* [The problem]: In the records below, some lines hold the word "group". Copy each of those lines.

* [Given entries]:
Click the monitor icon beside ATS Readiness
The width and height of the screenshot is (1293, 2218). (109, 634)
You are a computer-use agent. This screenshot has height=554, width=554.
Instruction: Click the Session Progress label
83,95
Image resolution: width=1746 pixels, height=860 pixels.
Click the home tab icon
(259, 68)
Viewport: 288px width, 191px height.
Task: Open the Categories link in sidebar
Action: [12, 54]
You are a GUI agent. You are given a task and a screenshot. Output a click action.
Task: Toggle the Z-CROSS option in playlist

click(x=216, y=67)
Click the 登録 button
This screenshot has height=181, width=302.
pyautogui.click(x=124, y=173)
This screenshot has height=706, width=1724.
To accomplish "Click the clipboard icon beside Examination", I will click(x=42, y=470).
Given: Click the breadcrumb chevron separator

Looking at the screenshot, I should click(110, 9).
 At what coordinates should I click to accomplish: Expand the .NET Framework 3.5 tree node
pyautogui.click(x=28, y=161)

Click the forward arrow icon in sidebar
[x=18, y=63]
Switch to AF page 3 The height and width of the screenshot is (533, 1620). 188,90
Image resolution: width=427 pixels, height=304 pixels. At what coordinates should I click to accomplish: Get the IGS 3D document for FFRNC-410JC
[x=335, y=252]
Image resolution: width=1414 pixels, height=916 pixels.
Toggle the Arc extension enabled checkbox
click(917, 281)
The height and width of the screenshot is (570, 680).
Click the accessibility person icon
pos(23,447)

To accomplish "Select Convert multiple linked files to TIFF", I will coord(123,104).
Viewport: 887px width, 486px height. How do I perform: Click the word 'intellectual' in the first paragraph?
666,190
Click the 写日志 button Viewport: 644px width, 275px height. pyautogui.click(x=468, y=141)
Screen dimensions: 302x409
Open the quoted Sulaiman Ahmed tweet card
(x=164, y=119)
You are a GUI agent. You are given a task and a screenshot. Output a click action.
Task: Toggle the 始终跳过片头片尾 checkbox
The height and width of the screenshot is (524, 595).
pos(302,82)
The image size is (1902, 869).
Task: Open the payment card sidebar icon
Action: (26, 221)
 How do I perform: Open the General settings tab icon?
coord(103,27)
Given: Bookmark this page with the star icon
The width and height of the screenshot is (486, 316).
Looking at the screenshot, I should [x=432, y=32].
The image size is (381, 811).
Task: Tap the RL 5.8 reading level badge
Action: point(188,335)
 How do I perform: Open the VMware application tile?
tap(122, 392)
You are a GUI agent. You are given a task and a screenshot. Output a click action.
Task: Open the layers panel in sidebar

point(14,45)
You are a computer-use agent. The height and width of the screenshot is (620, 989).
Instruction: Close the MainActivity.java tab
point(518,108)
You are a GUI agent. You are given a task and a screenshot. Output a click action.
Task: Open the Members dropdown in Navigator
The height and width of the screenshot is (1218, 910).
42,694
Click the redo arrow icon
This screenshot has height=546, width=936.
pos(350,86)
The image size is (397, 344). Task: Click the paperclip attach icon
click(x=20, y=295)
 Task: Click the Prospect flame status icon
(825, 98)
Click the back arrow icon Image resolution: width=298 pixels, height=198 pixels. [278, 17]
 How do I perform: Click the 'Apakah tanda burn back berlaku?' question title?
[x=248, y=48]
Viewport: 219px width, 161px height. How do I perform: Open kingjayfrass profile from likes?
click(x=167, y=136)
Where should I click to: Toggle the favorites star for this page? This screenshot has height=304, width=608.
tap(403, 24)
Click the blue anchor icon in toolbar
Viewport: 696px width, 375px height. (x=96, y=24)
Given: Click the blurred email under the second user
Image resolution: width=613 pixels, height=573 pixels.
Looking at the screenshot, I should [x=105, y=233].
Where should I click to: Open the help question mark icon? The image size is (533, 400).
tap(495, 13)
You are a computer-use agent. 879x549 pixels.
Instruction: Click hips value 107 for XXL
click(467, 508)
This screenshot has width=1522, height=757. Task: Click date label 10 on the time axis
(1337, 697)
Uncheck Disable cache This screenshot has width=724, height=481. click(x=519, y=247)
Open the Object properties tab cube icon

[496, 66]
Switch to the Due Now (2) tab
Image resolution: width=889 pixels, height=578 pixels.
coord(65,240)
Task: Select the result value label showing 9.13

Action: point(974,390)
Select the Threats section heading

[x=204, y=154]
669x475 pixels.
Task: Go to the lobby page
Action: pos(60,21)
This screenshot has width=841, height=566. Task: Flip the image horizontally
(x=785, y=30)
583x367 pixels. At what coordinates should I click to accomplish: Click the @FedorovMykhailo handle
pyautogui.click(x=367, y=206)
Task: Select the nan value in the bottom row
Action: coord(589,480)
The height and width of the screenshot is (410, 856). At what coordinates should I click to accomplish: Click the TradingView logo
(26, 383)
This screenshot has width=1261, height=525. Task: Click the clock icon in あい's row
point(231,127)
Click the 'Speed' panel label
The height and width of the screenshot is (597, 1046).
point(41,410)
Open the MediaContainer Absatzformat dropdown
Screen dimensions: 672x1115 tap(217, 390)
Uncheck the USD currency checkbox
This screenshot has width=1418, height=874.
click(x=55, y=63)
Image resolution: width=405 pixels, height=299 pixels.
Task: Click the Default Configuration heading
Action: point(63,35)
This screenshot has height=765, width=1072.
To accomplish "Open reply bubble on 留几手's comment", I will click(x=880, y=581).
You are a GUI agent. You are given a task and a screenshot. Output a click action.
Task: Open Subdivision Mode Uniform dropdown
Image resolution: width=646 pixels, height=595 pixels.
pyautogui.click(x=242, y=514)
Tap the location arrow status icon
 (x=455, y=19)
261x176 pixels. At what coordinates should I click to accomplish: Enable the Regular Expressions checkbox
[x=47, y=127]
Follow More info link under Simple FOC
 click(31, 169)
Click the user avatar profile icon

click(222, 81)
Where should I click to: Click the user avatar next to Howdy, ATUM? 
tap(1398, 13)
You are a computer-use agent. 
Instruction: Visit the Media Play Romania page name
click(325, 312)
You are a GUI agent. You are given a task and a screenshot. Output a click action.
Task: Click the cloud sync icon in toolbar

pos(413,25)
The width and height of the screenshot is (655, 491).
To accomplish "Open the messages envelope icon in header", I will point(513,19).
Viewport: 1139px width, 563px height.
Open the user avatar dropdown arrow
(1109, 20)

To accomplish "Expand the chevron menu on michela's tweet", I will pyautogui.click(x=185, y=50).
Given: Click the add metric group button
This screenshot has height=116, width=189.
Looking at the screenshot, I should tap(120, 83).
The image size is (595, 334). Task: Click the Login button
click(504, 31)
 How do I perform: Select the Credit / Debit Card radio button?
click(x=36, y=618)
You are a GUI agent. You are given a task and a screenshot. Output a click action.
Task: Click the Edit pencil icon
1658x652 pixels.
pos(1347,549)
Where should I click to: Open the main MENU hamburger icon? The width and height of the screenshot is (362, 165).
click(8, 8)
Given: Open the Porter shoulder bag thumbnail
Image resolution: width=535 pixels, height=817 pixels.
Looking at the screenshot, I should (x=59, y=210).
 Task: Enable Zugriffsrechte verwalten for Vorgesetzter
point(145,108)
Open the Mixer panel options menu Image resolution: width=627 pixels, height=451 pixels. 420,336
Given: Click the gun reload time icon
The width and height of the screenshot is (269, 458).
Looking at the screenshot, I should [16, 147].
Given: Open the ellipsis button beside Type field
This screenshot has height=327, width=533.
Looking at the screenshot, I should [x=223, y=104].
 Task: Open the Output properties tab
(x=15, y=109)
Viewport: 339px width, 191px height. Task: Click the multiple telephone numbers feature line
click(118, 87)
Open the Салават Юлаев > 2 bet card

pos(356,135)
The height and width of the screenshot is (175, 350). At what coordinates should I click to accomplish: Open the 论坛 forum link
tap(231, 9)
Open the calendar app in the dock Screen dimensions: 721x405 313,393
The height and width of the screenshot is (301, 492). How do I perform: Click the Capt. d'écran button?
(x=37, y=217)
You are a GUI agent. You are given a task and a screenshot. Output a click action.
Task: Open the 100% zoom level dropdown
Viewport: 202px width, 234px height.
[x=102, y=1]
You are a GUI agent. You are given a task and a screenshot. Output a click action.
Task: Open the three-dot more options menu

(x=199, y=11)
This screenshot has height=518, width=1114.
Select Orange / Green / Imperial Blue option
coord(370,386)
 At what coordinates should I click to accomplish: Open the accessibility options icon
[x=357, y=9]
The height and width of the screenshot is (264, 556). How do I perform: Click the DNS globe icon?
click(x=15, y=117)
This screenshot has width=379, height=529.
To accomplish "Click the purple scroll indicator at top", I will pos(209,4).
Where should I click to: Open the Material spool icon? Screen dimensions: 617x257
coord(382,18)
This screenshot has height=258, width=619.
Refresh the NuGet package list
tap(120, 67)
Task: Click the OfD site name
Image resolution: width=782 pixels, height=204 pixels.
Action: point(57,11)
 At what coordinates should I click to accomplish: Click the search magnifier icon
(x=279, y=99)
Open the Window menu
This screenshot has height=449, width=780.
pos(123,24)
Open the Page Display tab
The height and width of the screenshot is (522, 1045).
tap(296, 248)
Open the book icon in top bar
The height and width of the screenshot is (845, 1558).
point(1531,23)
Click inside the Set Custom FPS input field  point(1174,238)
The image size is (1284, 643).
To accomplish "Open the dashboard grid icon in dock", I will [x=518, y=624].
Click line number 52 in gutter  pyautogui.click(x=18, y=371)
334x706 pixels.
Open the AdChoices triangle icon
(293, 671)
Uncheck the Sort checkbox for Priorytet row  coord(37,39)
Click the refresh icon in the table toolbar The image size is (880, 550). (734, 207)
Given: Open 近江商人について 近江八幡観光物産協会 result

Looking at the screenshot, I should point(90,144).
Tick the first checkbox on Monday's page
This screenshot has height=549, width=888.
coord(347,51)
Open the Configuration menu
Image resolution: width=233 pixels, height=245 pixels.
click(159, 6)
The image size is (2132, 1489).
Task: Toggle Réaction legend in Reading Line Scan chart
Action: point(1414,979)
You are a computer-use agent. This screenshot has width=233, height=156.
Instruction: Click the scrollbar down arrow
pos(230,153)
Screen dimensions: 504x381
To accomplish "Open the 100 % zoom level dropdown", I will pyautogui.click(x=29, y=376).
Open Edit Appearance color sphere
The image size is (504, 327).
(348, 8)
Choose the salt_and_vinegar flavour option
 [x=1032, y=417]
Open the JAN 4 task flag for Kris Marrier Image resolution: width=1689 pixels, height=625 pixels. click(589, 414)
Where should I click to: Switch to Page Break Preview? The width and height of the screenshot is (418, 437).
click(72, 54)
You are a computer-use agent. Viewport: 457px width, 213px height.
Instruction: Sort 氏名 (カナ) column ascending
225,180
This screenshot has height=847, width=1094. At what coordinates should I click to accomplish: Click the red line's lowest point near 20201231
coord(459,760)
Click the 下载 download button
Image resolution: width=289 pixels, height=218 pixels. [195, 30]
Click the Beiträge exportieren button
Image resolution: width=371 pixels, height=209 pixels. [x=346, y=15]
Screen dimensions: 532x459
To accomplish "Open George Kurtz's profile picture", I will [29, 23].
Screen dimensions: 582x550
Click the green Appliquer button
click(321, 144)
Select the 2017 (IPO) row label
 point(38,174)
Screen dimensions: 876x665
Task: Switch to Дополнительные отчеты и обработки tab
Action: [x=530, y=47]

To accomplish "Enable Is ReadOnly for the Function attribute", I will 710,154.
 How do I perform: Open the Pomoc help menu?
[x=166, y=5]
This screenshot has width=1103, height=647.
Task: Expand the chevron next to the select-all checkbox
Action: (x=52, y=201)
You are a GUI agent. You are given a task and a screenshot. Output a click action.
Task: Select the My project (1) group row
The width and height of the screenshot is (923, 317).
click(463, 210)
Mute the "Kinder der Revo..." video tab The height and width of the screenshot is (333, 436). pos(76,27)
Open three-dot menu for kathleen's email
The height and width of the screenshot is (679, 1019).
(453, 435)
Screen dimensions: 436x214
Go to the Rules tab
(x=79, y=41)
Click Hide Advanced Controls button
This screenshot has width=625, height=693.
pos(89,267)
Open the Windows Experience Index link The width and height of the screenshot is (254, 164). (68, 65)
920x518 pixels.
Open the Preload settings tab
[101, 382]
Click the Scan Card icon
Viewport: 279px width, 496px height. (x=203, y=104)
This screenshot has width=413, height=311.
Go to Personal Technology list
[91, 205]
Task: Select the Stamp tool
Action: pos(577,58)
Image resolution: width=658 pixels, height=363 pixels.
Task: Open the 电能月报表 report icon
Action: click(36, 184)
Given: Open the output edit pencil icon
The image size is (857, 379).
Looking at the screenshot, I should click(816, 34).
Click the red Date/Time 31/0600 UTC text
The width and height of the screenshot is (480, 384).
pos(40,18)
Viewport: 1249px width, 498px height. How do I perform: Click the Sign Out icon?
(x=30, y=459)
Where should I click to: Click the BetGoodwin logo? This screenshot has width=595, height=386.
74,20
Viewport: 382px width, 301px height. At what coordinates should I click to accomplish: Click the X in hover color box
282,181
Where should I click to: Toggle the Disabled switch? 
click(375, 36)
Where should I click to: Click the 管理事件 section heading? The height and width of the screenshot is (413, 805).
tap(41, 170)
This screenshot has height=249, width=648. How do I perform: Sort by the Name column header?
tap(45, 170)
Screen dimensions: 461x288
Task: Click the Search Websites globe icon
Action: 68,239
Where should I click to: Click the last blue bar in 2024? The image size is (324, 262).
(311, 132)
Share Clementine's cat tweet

* [Response to the task]:
Given: Click the add metric group button
Task: Select the My project (1) group row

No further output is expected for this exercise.